Chi conosce poco questo sport, sentendo parlare di ciclisti sloveni potrebbe storcere il naso, probabilmente pensando che i migliori siano sempre stati gli italiani, i francesi ed i belgi, ma il ciclismo in Slovenia ha iniziato a muovere i primi passi già negli anni 30 del secolo scorso, quando lo Stato attuale era annesso alla ex-Jugoslavia e che vide tra i suoi primi campioni, negli anni ’60 il ciclista Frank Skerlj, nato a Lubiana nel 1941 e con i successi nel 1962 e nel 1967, sarà il primo corridore nella storia a vincere per due volte il Giro di Jugoslavia e inoltre, fu primo anche in due edizioni dell’Istrian Spring Trophy.

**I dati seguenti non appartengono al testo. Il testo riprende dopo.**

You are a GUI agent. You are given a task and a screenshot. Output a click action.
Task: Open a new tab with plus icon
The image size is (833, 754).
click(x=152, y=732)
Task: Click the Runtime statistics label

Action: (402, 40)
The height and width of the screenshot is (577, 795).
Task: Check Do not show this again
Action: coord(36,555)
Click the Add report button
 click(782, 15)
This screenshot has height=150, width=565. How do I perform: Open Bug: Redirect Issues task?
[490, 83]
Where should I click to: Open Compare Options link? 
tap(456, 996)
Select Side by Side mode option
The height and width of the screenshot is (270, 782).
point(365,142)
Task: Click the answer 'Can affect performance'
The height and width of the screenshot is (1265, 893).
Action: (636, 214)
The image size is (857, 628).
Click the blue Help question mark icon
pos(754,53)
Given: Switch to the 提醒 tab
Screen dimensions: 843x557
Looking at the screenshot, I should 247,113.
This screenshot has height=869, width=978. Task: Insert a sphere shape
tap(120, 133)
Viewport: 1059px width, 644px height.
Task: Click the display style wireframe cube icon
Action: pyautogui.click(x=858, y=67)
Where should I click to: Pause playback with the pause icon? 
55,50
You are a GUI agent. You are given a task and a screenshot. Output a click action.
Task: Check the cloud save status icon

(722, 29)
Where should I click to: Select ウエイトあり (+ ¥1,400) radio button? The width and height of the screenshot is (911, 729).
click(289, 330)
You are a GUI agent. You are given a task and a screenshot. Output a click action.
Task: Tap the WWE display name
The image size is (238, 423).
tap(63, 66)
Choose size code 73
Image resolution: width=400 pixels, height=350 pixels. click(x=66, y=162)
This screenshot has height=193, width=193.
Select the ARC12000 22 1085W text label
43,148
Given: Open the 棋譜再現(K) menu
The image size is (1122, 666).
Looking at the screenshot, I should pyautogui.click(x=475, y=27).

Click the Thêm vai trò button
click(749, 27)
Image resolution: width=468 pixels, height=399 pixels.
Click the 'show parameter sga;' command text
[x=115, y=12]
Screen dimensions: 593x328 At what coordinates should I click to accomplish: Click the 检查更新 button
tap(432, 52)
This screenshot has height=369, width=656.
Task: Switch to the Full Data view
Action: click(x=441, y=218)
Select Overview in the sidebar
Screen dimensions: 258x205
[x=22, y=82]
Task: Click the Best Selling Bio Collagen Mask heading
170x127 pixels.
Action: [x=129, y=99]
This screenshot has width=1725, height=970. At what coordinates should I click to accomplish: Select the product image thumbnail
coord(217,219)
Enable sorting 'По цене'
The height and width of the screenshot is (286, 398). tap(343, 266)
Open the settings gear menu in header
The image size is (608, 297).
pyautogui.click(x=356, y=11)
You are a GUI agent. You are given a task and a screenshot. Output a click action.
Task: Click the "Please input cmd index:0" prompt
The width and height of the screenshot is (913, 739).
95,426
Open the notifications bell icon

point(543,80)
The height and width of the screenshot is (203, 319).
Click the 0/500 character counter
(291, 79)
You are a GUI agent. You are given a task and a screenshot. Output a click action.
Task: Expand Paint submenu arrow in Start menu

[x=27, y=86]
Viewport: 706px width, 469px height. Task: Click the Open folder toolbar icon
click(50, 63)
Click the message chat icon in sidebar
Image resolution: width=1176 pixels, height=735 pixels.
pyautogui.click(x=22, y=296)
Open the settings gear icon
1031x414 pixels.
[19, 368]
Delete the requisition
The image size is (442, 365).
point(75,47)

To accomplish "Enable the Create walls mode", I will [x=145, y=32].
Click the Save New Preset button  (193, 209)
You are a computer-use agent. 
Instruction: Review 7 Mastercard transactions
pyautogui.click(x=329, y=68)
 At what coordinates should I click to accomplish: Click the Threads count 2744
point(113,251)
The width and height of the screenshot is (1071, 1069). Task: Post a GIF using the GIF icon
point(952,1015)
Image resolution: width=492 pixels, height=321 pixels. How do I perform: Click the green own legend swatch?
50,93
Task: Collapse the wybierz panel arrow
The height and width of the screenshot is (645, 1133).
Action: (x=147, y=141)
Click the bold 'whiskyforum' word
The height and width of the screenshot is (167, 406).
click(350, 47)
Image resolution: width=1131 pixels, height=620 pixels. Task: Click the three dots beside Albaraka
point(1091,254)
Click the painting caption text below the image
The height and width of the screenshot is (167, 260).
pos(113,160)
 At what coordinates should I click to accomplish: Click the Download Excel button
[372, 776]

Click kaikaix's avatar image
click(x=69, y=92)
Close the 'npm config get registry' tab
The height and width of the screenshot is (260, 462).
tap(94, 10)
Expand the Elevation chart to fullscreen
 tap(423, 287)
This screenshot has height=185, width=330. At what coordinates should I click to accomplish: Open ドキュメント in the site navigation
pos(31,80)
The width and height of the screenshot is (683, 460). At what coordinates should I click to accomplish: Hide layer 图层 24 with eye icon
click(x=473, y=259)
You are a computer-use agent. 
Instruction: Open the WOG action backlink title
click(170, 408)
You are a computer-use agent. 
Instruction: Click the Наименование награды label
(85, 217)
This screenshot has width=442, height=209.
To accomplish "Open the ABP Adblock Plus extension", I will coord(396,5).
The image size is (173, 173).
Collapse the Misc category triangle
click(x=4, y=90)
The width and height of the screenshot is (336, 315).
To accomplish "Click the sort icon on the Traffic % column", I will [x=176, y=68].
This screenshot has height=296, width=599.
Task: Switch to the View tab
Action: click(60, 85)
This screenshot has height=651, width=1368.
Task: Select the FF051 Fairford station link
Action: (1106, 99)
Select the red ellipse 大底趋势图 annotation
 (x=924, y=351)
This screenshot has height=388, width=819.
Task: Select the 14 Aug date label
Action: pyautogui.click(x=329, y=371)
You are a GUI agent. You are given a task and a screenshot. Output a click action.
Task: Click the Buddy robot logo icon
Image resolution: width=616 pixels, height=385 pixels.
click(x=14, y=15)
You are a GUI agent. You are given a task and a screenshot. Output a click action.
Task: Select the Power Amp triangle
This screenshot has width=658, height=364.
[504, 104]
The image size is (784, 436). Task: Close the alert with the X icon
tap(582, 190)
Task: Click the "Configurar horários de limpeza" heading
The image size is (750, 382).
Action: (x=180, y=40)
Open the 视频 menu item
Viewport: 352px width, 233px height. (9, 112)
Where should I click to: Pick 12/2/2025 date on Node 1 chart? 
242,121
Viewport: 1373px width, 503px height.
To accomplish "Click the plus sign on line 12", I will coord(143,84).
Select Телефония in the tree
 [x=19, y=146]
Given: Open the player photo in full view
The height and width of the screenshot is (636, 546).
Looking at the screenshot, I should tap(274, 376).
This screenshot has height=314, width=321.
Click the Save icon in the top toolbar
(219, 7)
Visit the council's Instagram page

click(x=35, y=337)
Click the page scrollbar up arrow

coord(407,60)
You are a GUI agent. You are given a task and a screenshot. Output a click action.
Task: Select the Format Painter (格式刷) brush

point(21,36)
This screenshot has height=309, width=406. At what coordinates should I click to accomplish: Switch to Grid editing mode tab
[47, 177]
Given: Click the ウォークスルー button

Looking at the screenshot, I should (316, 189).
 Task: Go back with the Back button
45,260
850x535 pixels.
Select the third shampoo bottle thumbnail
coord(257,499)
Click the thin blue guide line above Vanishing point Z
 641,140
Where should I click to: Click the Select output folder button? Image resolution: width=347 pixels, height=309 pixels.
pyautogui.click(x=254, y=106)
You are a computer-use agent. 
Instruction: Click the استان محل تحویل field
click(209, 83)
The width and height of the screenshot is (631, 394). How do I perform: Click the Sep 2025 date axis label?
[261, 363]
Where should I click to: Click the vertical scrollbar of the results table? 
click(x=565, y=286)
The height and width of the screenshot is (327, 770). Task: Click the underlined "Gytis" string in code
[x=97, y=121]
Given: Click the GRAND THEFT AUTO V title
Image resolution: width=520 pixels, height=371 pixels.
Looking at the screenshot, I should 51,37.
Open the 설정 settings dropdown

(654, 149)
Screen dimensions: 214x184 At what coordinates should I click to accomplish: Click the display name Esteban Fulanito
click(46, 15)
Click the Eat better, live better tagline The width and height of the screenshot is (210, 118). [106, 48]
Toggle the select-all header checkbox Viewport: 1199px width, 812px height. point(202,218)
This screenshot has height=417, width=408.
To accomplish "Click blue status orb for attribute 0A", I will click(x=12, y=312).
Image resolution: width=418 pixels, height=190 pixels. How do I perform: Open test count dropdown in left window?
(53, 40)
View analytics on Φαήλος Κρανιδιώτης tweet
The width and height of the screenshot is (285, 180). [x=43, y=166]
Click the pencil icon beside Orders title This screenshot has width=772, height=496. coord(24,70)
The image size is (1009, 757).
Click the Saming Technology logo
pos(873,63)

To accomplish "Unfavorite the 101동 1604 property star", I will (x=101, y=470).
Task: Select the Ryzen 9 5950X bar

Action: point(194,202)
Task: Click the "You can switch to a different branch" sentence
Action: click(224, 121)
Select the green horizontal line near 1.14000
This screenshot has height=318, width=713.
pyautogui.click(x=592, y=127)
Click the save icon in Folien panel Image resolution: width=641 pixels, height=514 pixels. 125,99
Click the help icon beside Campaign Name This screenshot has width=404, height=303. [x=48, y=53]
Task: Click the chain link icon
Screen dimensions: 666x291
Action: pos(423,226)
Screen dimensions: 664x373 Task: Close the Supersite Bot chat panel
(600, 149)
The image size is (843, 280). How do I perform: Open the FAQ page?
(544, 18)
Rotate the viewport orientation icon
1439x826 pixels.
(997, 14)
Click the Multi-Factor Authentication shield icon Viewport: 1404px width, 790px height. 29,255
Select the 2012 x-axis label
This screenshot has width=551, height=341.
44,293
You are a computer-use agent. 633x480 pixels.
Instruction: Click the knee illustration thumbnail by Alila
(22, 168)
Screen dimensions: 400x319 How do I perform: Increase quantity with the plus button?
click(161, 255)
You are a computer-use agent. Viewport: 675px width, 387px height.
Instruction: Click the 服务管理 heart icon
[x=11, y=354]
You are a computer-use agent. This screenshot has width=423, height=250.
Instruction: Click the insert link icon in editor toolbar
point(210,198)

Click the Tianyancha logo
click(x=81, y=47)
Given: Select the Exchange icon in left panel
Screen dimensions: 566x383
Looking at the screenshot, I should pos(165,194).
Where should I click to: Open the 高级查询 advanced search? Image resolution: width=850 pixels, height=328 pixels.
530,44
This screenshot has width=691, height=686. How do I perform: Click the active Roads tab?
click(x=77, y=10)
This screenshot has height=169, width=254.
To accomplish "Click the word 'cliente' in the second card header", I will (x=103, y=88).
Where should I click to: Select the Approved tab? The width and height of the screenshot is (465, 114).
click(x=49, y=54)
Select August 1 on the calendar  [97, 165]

Ma in Slovenia, abbiamo un altro Skerlj che può fregiarsi del titolo di campione, anzi fuoriclasse alla Tadej Pogacar e mi riferisco all’Azienda Vinicola omonima, situata nel bellissimo borgo carsico di Sales, a 15 km alle spalle della città di Trieste; in questo angolo di paradiso, due giovani viticoltori, Kristina e Matej concentrano il proprio lavoro nella vigna per produrre vini da uve sane e mature ed autentici cavalli di razza, come la Vitovska, la Malvasia ed il Terrano. Tre vini meticolosamente affinati in botti di legno, in una cantina scavata nella pietra, in un ambiente a temperatura ed umidità costanti. Vini imbottigliati senza filtrazione e chiarificazione in un naturale passaggio dal vigneto alla bottiglia. 

Ho degustato la loro Malvasia annata 2020 di 14,0° vol., una bottiglia figlia della fatica contadina e del Carso, con il suo terroir ricco di sostanze ferrose che gli conferiscono un corredo organolettico speciale, un Orange Wine prodotto con una lunga fermentazione sulle bucce e con caratteristiche aromatiche davvero uniche. 

Ma veniamo come sempre alla degustazione.

Alla vista, si presenta cromaticamente di un bellissimo colore che ha le sembianze del sole, con sfumature dalla tonalità ambrata e con lievi velature figlie della estrema naturalità e dall’assenza di filtrazione.

L’ho pazientemente atteso fino ad immergerci il naso, che si esprime con un tripudio di frutta esotica, di ananas, ma anche di nitide note agrumate di arancia sanguinella e di albicocca disidratata. 

Roteato più volte nel bicchiere, sono emerse sensazioni smaltate e resinose, per poi virare su note speziate e sul finale effluvi balsamici, quasi medicamentosi.

In bocca è decisamente verticale, con un’acidità debordante e con un corollario salino quasi a rimembrare la brezza marina poco distante dai vigneti dell’azienda. Si avverte chiaramente la componente fruttata, in parte mielosa ed in parte solleticata da una nota gustativa di zenzero, in una beva mai banale, alimentata da un’importante gradazione alcolica che viene soggiogata da una bellissima freschezza, su di un finale persistente e chiuso con un retrogusto citrino.

Posso esprimere con assoluta certezza che questa Malvasia incarna le stigmate del fuoriclasse o poco ci manca; consiglio a Tadej Pogacar, se volesse chiudere il cerchio, completando il suo già importante palmares, di sostituire ogni tanto gli integratori con un bicchiere di questo Orange Wine che, personalmente, mi ha impressionato al pari di una vittoria del campione sloveno.